Go already has a logical place to add this capability. If we allow the `go` keyword to be followed by `for` `range`, it would enable data parallelism without breaking existing Go code and keep it logical, readable and maintainable. This would look like this:
```
func contains(data []int32, target int32) bool {
go for _, v := range data {
found := v == target
if reduce.Any(found) {
return true
}
}
return false
}
```
This above function will be on average 8 times faster on Intel CPU with AVX2 than this current go version:
```
func contains(data []int32, target int32) bool {
for _, v := range data {
if v == target {
return true
}
}
return false
}
```
To make it easier for people to understand it in practice, I built a proof of concept that allows you to experiment using tinygo and its playground. I enable mostly two target wasm and avx2 which you can explore the live result in the browser for wasm and see the generated assembly for AVX2. I also put together a blog that goes over the result here: https://bluebugs.github.io/blogs/spmd-results/ . The playground is here: https://gofor-tinygo.netlify.app/ .

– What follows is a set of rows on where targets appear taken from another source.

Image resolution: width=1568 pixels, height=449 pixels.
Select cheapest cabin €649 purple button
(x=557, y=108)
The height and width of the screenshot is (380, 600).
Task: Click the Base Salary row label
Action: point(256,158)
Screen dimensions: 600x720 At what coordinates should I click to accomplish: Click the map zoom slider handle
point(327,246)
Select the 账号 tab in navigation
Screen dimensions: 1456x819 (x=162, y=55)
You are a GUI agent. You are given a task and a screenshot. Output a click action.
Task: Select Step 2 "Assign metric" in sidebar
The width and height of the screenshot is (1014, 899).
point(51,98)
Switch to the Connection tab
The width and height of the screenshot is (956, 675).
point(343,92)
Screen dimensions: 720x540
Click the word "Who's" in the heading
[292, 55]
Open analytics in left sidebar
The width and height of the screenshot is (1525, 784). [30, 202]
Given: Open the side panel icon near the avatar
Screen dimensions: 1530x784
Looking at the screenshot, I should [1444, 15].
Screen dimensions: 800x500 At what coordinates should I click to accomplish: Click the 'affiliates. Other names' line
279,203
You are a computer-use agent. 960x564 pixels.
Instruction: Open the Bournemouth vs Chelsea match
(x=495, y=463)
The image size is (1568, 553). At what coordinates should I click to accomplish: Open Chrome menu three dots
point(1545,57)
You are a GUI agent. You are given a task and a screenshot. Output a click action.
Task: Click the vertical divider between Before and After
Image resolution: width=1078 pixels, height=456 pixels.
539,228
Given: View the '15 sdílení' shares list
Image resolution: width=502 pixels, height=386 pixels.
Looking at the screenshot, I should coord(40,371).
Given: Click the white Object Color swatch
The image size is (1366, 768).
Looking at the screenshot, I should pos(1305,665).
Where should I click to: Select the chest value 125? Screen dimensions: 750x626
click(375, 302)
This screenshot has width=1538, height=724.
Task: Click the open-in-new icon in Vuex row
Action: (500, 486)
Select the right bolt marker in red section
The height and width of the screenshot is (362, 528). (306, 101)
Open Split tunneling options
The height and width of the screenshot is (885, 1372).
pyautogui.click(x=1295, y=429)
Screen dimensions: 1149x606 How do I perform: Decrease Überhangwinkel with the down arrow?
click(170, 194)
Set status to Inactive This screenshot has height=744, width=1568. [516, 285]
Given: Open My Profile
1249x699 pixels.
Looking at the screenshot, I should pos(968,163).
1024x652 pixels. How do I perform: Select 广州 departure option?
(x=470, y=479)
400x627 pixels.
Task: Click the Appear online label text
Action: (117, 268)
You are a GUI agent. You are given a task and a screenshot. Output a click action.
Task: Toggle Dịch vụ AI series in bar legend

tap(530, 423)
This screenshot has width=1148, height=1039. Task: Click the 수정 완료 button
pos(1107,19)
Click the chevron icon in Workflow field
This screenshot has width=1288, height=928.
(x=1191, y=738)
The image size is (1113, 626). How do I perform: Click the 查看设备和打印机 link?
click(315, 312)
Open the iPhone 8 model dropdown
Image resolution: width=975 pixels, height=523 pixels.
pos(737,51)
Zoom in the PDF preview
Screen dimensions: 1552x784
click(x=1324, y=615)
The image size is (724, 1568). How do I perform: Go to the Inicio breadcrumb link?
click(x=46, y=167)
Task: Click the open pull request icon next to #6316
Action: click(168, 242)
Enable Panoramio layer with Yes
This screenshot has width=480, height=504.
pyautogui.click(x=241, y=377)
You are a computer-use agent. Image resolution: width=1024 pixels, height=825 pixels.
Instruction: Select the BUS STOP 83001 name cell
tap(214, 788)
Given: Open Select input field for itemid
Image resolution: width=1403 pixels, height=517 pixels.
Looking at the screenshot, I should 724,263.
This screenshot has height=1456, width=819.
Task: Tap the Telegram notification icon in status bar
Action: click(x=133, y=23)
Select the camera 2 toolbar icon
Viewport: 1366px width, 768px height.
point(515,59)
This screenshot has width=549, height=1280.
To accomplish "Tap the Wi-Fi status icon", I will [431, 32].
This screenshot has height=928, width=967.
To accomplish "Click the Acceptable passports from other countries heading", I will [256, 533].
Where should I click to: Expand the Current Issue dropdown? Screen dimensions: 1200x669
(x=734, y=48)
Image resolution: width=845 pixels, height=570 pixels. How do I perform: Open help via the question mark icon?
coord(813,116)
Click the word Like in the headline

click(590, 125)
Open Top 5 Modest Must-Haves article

The short version is that by expressing parallelism at the loop level and in an high level form, the compiler can become quite competitive even with intrinsic hand written assembly as the performance range between 80% to 100% of the best hand written library, but you keep the readability and portability of Go. The compiler doesn’t get any slower as this is mechanical transformation in the same way as normal go code. It is robust as a `go for` is always able to become SIMD code.